Tasks to carry out:
A. In the passage on COVID-19 vaccine research, which research group developed the promising vaccine against SARS?
B. Write out everything in the passage on COVID-19 vaccine research from "As the situation" down to "current COVID-19 pandemic.".

Text for analysis:
──────

As the situation with COVID-19 unfolded, Team Tito’s started thinking about ways we could offer support. We identified important research initiatives in our home state of Texas that could help our community, and hopefully, the world.

Vaccine:

Our team learned about a research program right here in Texas with the potential to create a vaccine to protect against the current COVID-19 pandemic.

Coronaviruses cause a variety of infections that range from mild (the common cold) to severe (SARS, MERS, and COVID-19). After the SARS epidemic of 2003, a research group at the Baylor College of Medicine had, from 2011 to 2016, developed a promising vaccine against SARS that was ready for preclinical trials. There is good evidence that SARS antibodies will likely provide protection against COVID-19. Their vaccine also had the advantage of being created using a technology that has been used widely for many years to rapidly produce low-cost vaccines for a variety of infectious diseases. But their funding was cut, and the research was put on hold. Until now.

──────

[Stored records]

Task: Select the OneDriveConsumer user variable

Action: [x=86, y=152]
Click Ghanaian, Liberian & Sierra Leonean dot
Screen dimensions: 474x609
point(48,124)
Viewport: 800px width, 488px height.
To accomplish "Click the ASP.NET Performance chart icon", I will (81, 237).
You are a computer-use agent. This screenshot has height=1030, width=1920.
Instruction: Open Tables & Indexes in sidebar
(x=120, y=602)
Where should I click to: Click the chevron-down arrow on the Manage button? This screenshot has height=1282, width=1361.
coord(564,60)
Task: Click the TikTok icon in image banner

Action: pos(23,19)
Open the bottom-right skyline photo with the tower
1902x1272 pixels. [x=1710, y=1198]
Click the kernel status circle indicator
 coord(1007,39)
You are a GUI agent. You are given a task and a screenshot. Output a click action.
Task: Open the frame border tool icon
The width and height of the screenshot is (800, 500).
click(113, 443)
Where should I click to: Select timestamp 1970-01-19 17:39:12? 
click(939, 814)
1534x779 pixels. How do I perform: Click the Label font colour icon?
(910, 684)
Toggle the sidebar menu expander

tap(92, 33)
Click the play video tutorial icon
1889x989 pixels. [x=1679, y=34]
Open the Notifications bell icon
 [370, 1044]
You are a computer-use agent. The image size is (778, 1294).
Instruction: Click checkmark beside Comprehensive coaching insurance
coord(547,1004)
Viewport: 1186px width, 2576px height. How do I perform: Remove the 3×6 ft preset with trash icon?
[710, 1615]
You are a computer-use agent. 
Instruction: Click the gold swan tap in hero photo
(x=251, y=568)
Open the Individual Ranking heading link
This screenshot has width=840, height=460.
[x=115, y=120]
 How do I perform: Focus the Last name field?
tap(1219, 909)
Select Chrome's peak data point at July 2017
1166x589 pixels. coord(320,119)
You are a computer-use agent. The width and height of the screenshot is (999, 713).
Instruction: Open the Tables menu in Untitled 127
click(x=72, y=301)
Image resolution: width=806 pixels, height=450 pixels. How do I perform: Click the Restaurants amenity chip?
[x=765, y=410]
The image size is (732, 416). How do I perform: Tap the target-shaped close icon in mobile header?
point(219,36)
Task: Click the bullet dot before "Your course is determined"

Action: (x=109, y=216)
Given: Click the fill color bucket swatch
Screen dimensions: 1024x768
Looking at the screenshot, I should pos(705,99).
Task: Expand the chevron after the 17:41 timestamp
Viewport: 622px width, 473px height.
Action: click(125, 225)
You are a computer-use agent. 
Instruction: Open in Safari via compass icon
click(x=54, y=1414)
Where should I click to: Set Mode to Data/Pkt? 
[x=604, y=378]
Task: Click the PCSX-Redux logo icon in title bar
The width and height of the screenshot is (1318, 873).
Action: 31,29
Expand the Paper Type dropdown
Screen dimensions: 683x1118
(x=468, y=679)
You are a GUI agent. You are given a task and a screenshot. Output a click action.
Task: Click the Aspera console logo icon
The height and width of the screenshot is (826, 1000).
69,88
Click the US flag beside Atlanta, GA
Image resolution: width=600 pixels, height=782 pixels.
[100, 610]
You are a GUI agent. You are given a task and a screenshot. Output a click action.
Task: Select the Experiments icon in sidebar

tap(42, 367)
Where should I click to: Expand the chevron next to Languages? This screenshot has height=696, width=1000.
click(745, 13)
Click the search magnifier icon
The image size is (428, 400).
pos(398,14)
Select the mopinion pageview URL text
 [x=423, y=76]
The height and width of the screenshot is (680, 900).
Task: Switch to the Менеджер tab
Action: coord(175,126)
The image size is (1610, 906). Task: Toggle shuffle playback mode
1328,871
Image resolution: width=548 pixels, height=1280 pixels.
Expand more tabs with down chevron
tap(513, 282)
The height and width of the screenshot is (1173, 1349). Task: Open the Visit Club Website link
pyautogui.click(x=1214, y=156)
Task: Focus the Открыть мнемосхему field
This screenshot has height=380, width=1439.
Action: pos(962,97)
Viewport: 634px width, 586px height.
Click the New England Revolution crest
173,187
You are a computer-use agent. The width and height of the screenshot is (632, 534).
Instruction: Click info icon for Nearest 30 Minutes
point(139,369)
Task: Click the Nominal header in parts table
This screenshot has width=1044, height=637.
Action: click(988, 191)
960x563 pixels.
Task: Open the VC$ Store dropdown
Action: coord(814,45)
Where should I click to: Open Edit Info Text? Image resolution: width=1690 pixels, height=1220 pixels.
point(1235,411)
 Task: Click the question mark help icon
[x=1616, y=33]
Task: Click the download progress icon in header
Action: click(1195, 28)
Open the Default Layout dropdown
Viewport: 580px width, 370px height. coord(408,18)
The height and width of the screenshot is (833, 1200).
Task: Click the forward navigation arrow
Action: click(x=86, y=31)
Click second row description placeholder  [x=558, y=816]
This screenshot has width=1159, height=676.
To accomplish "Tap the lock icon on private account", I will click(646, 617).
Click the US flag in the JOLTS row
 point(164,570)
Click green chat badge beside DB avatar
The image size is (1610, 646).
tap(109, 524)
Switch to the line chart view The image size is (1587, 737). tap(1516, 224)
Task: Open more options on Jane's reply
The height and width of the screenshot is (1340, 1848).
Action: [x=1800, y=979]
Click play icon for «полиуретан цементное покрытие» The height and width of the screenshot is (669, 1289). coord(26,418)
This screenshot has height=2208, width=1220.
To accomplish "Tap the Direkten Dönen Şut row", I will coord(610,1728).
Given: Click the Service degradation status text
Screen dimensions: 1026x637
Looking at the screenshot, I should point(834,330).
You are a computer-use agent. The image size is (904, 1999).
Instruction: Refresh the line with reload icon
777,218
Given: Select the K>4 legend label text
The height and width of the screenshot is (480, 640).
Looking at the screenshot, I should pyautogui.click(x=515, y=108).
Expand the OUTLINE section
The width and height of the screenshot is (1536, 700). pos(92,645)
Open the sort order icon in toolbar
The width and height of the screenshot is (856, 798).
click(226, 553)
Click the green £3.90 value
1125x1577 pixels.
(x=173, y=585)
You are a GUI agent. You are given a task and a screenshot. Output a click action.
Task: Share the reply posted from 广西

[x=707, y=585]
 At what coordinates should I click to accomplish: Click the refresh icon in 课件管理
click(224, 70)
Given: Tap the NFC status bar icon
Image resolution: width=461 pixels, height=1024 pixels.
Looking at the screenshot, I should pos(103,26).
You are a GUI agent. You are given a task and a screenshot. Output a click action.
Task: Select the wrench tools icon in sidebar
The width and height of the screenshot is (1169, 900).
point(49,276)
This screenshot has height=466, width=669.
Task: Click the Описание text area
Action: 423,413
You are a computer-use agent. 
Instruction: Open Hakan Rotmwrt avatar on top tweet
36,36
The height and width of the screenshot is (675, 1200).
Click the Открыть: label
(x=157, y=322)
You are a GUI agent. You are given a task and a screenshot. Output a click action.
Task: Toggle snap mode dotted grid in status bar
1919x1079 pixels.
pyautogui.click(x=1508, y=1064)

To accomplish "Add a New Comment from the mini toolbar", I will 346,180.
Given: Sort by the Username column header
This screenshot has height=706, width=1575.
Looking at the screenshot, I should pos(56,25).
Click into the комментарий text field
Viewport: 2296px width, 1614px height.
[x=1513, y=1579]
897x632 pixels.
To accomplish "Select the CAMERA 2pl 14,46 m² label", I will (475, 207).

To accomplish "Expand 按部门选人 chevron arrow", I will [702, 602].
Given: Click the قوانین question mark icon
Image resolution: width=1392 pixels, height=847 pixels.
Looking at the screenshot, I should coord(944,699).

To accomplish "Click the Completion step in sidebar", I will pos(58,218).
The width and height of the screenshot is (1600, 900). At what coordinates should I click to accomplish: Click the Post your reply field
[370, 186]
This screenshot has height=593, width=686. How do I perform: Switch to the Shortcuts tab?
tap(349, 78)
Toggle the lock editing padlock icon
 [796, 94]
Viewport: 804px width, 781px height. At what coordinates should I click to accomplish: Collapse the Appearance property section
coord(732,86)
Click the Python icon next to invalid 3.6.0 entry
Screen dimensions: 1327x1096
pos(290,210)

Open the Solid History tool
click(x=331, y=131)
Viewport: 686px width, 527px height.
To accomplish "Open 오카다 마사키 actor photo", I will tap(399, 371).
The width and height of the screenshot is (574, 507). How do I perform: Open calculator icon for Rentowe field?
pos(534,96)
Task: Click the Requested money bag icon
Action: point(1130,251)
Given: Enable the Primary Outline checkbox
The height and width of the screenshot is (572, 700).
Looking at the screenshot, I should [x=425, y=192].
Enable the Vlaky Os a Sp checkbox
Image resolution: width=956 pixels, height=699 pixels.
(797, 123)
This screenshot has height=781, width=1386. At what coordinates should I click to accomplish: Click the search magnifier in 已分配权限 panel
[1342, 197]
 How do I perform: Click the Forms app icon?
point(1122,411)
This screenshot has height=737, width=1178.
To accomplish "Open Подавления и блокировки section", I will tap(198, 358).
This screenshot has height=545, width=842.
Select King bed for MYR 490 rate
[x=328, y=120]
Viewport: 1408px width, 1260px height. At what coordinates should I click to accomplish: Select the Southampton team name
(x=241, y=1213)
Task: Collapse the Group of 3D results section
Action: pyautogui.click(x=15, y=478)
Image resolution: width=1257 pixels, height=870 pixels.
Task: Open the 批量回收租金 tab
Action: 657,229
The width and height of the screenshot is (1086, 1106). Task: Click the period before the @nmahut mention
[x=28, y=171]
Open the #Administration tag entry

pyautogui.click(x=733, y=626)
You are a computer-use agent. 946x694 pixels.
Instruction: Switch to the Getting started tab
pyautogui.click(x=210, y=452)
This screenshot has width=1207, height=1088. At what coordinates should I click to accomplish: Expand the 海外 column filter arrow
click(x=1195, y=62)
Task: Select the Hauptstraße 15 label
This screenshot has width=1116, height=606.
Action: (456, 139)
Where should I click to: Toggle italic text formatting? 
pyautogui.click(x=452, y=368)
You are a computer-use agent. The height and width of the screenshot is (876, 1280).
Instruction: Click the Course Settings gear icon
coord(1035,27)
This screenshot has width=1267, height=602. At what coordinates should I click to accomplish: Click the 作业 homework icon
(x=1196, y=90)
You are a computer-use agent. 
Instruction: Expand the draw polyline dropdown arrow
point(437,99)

──────

Answers given:
A. A research group at the Baylor College of Medicine.

B.
As the situation with COVID-19 unfolded, Team Tito’s started thinking about ways we could offer support. We identified important research initiatives in our home state of Texas that could help our community, and hopefully, the world.

Vaccine:

Our team learned about a research program right here in Texas with the potential to create a vaccine to protect against the current COVID-19 pandemic.